Task statement
Find the word "options" in the listing below, then return every line it appears in.

________________________

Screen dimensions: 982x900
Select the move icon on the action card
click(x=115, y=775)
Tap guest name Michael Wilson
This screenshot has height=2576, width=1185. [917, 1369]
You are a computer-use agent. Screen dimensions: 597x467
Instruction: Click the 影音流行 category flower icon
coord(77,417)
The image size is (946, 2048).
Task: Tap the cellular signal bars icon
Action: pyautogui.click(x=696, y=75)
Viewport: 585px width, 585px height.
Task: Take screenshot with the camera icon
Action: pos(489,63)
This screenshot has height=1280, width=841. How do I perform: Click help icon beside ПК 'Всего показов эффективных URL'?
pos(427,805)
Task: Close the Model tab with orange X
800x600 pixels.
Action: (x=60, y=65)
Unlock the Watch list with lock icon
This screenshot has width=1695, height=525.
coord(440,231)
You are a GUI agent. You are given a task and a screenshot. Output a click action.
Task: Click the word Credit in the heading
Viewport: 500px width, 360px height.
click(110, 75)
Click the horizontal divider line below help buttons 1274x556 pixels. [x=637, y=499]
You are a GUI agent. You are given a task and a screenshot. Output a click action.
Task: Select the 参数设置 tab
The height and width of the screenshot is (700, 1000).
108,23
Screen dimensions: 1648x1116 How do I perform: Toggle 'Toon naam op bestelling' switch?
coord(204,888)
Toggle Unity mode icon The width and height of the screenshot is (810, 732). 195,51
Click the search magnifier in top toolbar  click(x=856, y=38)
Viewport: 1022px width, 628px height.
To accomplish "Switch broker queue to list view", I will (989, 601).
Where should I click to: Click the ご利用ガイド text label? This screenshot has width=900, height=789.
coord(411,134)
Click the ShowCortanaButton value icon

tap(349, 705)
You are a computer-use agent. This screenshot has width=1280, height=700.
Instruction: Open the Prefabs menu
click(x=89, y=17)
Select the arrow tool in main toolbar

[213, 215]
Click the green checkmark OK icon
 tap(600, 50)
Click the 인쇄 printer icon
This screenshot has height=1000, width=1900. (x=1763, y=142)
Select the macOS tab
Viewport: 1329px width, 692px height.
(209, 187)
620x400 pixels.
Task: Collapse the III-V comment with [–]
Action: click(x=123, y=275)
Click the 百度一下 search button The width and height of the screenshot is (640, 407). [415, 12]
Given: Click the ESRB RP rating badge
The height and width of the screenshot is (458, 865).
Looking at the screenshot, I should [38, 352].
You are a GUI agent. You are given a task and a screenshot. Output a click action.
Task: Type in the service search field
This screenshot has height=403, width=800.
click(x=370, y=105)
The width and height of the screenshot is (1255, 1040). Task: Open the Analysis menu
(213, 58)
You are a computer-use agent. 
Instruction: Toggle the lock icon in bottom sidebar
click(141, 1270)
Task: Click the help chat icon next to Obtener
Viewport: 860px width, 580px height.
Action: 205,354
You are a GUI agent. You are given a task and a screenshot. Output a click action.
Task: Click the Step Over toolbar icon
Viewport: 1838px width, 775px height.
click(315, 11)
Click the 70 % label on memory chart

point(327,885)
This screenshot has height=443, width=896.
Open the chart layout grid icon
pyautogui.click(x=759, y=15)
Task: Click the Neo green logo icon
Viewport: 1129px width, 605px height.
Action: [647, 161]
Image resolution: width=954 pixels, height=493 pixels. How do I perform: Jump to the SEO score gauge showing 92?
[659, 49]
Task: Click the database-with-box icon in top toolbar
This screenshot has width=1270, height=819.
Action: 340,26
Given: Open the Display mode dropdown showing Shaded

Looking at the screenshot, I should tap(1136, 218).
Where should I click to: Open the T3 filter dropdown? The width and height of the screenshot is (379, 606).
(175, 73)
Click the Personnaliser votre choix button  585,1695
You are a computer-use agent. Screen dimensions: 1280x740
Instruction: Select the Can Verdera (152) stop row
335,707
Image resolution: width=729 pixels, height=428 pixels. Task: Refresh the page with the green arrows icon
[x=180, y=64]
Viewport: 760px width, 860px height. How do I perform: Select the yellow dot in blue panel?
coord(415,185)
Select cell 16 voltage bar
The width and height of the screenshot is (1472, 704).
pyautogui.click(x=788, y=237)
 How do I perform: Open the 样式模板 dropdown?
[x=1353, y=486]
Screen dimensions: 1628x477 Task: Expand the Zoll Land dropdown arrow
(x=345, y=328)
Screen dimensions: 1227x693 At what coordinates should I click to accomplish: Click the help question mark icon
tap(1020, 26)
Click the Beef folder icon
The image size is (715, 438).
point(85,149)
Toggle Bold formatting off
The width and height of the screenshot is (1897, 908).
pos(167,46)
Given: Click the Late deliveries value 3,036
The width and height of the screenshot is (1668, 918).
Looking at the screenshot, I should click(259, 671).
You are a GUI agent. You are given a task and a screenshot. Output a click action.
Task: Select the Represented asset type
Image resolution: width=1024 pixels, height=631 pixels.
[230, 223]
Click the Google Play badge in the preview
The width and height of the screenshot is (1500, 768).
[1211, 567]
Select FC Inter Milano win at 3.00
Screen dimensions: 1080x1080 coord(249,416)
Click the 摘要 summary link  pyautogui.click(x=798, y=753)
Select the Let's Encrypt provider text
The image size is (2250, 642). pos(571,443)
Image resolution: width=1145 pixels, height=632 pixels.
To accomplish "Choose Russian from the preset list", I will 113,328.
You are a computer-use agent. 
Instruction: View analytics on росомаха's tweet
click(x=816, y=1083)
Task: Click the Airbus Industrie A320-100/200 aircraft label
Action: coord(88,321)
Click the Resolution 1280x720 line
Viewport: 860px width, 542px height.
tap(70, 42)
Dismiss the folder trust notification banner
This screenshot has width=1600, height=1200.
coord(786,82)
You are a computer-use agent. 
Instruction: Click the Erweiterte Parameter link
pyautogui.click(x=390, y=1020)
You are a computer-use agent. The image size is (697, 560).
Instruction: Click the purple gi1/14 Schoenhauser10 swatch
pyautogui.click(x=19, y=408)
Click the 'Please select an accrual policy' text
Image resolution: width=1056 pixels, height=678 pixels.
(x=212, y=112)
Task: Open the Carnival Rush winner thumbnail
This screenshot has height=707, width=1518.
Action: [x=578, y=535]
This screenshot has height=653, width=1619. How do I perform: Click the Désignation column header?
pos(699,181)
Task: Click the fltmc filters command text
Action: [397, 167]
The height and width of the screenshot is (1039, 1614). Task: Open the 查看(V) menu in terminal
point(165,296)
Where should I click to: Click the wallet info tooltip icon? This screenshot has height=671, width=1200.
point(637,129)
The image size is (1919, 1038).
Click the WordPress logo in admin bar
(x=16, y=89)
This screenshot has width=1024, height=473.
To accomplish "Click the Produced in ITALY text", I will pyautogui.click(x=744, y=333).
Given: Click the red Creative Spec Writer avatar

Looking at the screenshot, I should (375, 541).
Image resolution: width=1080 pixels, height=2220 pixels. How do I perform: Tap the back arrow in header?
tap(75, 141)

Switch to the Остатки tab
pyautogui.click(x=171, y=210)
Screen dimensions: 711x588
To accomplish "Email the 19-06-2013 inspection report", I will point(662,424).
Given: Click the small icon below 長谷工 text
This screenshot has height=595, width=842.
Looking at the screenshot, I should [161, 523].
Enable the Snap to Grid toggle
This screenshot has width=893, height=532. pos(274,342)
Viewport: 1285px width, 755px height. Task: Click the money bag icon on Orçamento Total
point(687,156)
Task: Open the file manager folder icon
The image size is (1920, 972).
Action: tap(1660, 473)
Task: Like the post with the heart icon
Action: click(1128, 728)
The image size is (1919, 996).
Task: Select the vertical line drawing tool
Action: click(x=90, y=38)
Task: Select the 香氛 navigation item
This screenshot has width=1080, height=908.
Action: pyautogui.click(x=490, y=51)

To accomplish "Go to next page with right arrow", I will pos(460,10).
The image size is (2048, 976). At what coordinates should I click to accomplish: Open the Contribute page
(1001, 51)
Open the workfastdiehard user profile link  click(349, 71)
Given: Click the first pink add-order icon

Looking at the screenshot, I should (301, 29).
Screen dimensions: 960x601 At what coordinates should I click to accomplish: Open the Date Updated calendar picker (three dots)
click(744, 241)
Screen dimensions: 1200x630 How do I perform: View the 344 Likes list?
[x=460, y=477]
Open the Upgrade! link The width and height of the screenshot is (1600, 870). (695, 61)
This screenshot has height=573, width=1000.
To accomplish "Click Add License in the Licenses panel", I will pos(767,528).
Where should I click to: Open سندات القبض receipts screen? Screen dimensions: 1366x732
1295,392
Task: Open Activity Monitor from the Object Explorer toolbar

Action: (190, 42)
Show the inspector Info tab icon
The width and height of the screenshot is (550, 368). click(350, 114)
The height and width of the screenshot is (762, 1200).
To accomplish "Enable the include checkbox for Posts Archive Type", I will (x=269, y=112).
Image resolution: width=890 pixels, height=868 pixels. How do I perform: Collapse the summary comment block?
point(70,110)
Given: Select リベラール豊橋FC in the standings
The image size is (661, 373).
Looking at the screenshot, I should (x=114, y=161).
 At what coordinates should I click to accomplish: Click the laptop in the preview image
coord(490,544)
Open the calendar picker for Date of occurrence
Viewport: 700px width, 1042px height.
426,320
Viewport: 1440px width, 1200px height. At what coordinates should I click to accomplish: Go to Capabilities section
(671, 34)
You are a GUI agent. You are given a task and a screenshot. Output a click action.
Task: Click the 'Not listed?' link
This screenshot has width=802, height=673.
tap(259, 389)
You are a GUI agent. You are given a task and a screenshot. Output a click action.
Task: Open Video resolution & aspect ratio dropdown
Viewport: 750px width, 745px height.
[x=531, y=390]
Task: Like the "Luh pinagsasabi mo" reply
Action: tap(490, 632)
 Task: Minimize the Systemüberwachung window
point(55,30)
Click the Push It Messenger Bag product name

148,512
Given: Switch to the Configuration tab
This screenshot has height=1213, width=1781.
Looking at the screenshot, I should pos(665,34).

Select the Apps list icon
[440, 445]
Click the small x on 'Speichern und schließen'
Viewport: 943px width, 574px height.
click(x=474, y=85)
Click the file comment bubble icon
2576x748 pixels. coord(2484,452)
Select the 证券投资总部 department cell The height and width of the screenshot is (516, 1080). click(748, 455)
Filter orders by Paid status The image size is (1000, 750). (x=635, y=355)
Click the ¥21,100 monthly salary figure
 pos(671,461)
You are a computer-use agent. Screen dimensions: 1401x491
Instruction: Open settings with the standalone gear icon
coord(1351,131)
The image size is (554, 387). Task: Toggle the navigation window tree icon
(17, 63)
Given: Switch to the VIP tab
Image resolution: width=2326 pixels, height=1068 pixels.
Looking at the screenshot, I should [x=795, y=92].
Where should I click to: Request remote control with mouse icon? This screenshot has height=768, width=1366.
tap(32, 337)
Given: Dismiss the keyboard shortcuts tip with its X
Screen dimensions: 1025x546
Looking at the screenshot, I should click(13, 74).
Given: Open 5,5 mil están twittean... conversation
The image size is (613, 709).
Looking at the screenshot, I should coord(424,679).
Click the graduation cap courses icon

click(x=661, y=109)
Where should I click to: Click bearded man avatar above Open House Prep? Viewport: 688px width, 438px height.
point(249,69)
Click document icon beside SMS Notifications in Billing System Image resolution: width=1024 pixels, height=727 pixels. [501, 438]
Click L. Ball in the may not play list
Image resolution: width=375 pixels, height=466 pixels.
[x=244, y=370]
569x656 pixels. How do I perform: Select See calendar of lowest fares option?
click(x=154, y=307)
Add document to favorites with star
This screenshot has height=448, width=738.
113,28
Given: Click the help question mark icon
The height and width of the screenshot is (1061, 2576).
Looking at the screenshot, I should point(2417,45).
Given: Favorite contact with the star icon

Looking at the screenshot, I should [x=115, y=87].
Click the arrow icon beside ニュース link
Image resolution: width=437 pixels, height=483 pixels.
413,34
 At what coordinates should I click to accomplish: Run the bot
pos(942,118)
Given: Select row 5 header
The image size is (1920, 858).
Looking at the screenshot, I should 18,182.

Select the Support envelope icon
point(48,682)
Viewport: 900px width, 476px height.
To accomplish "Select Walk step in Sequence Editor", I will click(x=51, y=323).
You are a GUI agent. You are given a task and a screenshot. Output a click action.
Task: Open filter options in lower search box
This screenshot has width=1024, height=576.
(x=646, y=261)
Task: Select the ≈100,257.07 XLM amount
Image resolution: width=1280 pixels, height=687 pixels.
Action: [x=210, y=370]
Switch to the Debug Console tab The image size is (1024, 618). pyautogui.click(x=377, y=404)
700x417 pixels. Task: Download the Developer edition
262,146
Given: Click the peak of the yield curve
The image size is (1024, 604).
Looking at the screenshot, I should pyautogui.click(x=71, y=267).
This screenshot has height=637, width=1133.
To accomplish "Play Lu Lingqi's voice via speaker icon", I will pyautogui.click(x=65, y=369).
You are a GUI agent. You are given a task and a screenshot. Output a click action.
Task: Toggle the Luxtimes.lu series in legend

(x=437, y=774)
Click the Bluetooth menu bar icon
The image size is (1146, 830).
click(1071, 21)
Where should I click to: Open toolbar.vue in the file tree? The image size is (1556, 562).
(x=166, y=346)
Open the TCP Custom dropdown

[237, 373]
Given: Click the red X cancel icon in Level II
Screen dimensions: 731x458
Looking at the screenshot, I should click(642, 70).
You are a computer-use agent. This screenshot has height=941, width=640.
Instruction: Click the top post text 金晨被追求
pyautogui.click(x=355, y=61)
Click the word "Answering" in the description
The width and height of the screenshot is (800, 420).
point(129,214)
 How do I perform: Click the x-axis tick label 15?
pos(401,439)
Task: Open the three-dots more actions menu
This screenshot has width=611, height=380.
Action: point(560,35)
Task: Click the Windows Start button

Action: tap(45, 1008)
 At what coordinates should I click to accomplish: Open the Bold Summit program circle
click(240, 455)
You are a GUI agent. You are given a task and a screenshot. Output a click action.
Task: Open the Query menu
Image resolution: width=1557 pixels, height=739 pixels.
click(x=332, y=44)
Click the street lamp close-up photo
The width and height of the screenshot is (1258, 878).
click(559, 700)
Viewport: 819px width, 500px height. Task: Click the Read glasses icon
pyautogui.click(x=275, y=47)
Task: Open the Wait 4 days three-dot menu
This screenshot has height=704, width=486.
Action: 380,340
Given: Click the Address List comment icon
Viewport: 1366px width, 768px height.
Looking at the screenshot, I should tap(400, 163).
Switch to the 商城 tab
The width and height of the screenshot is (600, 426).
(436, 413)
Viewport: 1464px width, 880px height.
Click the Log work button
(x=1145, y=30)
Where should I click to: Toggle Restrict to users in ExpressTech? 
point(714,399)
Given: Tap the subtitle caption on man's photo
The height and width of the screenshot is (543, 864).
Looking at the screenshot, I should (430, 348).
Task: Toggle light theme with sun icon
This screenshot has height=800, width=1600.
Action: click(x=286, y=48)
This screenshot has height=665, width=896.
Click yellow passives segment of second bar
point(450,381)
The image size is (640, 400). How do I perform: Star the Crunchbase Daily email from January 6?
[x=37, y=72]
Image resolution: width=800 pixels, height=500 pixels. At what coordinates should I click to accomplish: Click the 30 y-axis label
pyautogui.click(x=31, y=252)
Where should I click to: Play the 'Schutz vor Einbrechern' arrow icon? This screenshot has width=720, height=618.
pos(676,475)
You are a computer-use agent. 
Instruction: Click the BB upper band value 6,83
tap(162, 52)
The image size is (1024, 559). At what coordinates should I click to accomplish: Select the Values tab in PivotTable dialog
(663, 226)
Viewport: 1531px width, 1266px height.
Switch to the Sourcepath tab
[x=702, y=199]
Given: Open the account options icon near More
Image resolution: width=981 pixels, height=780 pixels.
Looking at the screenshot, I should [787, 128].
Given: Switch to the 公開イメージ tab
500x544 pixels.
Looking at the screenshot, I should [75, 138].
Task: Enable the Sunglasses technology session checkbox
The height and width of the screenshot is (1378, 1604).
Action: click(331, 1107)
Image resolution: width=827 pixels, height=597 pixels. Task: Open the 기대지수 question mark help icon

________________________

Solved problem
Task: Open filter options in lower search box
Given: Open the account options icon near More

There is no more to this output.